Aline comentou sobre o desafio no trabalho com essas mães nos plantões das Varas de Infância, evitando-se estigmatizá-las e desqualificá-las como mães. “No início, percebemos que esse tipo de demanda impactava as equipes técnicas do judiciário. Foi preciso manter o olhar e cuidado mais atento no momento da escrita para não diagnosticar essa mulher como usuária. Afinal, o que relatamos, escrevemos, sobre cada caso tem um impacto muito grande na vida dessas mulheres. Por isso, temos o desafio de reinventar outras formas de garantir direitos, de reafirmação da vida. A proposta é repensar nossas práticas, conversar sobre o nosso fazer, tanto entre nós quanto com outros profissionais da rede de proteção. Algumas vezes, um diagnóstico apressado pode resultar no acolhimento institucional de uma criança, ainda bebê. Nossa relação com as entidades de acolhimento deve pautar essa temática, bem como a relação dos profissionais com as crianças e familiares, saber como está sendo esse cuidado”, disse.
A última a falar sobre o tema foi a psicóloga Rosimeri Barbosa Lima (CRP 05/13969)– especialista em Saúde Mental e Atenção ao Uso Abusivo de Álcool e Outras Drogas, atuou por 20 anos como psicóloga do HERF na maternidade e pré- natal de alto risco. Atualmente, é coordenadora no Eixo de Álcool e Outras Drogas na Gerência de Saúde Mental do Rio de Janeiro.

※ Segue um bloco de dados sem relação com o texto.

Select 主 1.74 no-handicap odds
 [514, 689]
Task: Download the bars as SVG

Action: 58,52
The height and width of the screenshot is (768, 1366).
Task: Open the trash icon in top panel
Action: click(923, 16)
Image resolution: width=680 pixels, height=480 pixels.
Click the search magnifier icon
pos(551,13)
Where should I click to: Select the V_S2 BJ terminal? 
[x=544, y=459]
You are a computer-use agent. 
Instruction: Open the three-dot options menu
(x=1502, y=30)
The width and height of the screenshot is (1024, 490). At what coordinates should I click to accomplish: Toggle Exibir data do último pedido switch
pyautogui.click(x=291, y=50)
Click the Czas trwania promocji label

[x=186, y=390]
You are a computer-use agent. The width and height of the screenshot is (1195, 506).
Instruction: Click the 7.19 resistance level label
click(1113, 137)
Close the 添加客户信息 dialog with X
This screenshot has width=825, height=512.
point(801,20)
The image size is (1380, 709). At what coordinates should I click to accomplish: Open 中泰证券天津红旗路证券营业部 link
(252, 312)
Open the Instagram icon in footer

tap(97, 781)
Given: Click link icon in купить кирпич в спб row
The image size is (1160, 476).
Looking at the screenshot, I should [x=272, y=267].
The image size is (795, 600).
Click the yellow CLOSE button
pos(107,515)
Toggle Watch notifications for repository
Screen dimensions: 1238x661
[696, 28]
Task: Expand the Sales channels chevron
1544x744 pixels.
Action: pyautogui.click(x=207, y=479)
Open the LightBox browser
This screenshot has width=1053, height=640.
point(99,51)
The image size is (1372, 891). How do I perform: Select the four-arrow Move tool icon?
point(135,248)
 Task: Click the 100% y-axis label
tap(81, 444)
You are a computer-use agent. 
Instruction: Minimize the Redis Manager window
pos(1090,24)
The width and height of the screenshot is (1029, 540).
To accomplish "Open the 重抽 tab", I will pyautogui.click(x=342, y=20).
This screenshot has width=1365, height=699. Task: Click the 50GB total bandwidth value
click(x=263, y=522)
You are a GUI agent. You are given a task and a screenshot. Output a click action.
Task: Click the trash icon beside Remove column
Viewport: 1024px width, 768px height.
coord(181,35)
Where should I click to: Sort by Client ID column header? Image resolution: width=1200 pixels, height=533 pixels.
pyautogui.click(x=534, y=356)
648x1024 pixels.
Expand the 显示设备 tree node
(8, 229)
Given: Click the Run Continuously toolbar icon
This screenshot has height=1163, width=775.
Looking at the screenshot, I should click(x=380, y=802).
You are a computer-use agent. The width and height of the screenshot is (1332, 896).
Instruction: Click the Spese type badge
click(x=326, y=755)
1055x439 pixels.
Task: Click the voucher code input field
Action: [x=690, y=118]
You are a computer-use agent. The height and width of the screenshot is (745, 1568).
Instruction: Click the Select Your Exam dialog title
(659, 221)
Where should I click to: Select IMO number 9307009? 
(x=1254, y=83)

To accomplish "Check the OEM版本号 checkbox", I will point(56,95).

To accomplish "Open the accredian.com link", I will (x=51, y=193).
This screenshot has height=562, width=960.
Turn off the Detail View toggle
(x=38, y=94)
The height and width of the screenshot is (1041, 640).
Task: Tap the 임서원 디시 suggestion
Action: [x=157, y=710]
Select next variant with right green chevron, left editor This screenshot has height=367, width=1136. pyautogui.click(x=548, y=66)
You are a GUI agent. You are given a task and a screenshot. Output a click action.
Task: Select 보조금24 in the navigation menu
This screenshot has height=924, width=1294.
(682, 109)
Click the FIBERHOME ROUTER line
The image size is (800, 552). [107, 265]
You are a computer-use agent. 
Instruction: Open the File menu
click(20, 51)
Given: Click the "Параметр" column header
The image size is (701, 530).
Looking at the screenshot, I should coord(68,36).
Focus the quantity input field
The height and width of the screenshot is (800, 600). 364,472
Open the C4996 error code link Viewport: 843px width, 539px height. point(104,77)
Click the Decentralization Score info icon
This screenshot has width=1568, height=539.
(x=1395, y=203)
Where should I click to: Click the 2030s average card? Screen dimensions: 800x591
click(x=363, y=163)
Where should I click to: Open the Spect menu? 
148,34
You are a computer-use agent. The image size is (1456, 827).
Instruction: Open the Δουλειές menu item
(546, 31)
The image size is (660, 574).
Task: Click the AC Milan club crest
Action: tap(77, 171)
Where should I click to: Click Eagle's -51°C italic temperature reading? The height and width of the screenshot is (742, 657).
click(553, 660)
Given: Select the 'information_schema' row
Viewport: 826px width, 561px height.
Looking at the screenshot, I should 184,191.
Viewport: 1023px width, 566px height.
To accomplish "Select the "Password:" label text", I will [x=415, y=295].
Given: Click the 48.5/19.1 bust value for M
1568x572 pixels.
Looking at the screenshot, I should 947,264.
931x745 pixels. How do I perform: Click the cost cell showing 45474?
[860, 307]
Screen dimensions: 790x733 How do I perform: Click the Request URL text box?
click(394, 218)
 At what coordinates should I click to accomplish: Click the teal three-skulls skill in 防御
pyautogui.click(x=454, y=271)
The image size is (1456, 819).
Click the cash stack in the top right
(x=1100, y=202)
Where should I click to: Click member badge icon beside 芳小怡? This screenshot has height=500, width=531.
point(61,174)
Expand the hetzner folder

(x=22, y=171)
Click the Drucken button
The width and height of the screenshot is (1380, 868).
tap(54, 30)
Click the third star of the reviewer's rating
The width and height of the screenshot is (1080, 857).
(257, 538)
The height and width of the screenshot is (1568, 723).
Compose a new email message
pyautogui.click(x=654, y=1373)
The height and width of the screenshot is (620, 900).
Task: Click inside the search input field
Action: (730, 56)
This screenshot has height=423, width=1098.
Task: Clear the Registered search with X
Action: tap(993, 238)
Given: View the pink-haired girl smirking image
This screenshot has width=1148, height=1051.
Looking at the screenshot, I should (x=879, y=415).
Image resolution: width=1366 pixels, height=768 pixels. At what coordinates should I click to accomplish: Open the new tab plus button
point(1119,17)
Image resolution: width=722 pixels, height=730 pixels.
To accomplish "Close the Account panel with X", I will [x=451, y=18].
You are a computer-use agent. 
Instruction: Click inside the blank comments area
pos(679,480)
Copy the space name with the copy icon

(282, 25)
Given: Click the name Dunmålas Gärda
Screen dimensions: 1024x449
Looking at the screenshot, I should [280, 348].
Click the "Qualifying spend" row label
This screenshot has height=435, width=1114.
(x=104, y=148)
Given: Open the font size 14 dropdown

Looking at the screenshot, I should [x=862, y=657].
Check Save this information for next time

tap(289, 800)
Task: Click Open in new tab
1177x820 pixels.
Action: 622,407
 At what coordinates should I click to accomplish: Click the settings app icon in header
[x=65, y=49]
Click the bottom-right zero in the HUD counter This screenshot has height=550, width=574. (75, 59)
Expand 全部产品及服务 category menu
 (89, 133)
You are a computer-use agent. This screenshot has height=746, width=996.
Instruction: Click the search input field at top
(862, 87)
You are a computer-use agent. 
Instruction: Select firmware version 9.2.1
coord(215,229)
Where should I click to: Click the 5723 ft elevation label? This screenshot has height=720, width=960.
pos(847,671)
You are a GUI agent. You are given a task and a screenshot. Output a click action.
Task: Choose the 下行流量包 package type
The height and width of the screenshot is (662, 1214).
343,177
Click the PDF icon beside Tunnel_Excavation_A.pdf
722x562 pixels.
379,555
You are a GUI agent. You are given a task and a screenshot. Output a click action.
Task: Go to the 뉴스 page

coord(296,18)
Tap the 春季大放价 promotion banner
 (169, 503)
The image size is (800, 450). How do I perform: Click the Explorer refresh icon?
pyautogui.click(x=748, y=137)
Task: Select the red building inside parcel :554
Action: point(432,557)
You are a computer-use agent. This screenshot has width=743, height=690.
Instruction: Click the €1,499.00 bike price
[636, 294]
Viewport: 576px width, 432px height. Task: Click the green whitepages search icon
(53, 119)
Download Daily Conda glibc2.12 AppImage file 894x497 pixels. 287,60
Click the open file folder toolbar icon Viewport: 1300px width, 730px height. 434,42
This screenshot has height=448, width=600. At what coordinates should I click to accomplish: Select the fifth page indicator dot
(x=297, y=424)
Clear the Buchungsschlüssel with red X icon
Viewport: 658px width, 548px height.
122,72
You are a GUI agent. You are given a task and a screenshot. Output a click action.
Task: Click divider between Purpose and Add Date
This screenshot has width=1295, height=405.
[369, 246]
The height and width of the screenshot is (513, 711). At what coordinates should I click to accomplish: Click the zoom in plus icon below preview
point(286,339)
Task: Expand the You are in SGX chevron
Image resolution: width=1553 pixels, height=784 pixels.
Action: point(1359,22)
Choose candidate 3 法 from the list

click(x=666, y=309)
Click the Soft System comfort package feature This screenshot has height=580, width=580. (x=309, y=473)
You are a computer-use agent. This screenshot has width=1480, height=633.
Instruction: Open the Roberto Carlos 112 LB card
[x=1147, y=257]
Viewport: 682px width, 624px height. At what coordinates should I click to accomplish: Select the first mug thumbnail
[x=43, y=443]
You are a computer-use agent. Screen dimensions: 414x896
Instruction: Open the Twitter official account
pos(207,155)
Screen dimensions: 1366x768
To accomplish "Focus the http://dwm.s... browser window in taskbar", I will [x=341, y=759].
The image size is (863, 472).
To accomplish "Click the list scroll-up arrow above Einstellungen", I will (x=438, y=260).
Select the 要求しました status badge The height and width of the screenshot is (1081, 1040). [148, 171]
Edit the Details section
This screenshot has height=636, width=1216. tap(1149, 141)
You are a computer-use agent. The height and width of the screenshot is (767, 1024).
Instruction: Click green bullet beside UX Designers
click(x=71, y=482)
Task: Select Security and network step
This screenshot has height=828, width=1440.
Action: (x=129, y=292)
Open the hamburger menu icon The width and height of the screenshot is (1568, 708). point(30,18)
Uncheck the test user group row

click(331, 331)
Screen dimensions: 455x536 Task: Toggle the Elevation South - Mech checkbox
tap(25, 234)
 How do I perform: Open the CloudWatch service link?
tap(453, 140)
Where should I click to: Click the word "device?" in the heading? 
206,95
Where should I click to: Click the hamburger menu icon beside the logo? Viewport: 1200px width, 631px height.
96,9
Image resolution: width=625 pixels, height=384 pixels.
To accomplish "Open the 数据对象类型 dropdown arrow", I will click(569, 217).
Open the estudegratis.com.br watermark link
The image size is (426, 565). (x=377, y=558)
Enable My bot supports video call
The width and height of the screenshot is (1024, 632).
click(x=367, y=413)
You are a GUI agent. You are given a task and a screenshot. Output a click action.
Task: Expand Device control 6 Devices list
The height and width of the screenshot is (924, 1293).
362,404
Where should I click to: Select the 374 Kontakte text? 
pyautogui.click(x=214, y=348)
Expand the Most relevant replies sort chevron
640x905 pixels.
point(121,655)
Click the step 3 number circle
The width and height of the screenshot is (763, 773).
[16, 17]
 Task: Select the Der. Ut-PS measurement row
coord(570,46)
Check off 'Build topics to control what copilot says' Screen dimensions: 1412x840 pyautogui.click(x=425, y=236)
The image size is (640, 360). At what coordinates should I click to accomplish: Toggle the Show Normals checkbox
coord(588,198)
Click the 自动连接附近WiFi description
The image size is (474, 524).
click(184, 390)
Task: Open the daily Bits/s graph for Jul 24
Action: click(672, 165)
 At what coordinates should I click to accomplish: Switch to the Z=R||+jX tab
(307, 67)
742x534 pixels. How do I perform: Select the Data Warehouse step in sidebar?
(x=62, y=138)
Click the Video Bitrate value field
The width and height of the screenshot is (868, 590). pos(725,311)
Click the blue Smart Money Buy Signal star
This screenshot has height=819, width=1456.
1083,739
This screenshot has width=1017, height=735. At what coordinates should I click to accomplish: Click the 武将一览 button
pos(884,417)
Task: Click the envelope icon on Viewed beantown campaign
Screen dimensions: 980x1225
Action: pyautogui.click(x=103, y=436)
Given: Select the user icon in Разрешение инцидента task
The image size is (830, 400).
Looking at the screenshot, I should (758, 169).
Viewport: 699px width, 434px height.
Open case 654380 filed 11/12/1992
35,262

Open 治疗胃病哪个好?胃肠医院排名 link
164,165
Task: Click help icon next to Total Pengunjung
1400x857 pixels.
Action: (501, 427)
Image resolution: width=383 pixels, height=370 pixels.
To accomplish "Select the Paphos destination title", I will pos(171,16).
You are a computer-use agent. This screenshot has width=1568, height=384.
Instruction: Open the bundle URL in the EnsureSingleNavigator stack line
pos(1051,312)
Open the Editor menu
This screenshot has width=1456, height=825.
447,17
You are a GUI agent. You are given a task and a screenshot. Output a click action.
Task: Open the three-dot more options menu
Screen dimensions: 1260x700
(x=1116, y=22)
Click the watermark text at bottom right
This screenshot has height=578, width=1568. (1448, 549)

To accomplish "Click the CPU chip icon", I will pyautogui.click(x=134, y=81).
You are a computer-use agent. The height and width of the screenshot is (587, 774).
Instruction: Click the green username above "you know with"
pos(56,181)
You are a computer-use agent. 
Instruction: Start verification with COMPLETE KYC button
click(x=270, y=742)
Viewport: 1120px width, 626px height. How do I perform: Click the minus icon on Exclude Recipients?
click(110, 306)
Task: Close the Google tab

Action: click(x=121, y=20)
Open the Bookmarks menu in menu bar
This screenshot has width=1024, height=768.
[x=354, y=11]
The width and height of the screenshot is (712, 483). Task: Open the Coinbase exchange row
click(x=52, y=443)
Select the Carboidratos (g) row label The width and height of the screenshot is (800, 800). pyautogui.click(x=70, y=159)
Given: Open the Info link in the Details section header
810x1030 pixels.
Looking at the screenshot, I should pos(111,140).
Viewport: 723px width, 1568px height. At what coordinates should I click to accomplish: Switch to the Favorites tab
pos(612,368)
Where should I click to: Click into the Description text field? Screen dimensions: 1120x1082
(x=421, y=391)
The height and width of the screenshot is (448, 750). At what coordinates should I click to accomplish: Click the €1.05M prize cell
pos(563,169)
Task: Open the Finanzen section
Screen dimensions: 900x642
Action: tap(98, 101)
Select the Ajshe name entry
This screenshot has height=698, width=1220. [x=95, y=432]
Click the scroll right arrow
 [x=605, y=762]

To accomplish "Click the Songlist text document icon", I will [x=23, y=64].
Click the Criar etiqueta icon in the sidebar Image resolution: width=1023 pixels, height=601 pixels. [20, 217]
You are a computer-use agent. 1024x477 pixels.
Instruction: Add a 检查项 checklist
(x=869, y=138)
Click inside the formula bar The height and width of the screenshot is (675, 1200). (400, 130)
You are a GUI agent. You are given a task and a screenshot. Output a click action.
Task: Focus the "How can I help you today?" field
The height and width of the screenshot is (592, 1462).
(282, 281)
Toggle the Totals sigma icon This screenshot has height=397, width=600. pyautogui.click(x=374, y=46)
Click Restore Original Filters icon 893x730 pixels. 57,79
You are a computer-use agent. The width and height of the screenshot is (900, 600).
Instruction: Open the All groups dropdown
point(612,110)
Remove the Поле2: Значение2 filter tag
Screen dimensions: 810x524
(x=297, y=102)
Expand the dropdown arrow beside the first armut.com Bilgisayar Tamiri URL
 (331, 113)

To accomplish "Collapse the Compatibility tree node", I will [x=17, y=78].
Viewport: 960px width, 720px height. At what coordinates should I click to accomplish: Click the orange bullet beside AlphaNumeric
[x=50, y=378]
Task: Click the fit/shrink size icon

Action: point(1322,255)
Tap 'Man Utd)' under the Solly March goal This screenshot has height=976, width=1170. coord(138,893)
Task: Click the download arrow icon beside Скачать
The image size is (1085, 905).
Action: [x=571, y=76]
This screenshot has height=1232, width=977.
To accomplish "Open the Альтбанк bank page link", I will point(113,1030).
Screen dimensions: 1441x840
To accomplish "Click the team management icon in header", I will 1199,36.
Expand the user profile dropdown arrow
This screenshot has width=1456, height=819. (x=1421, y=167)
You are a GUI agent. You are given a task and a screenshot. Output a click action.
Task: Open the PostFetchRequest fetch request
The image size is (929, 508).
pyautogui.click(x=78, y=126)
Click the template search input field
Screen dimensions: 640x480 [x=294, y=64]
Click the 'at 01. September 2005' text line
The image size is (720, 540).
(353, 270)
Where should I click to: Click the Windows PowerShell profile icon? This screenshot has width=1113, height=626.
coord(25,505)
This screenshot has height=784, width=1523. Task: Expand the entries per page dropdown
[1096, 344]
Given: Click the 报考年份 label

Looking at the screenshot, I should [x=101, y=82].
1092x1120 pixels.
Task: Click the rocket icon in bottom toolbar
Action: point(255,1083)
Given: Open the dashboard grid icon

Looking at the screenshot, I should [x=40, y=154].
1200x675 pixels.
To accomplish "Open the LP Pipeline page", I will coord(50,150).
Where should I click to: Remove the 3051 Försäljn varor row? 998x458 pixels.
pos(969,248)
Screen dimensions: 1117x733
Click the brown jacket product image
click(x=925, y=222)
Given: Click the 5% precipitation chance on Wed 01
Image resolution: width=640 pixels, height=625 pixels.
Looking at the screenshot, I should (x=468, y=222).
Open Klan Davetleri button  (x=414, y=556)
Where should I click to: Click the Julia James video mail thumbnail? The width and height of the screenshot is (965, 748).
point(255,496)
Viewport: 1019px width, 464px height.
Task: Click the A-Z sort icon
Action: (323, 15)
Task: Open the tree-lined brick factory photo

Rosemeri destacou que as mães com transtornos mentais eram tratadas como mulheres que não tinham mais a capacidade de serem mães, as crianças eram logo retiradas delas, o mesmo ocorria com as mães em situação de rua. Como exemplo falou de uma situação no hospital em que atuou como psicóloga: “Mães em situação de rua também tinham as crianças retiradas, com a ideia de que elas não poderiam cuidar delas. A gente teve uma mãe em situação de rua e a criança foi para a UTI. Ela cuidava bem do filho, mas houve uma situação de conflito com um profissional e, a partir desse episódio, a criança só poderia ser liberada se ela encontrasse o pai da criança. Ela encontrou-o, mas ele não cumpriu as metas estabelecidas e ela perdeu a criança. Mesmo sendo usuária de crack, essa mãe cuidava do seu filho, fazia todos os investimentos para ter a criança de volta, mas infelizmente não conseguiu. A questão que quero apontar é que muitos profissionais acabam olhando para estas mães como pessoas que não têm condições de cuidar de seus filhos, olham para elas sem dar qualquer chance para que elas se recuperem.”, finalizou.
Além das análises trazidas pelas referidas profissionais, o debate apontou para o necessário enfrentamento de tais questões como forma de problematizar as práticas higienistas produzidas em nome da proteção.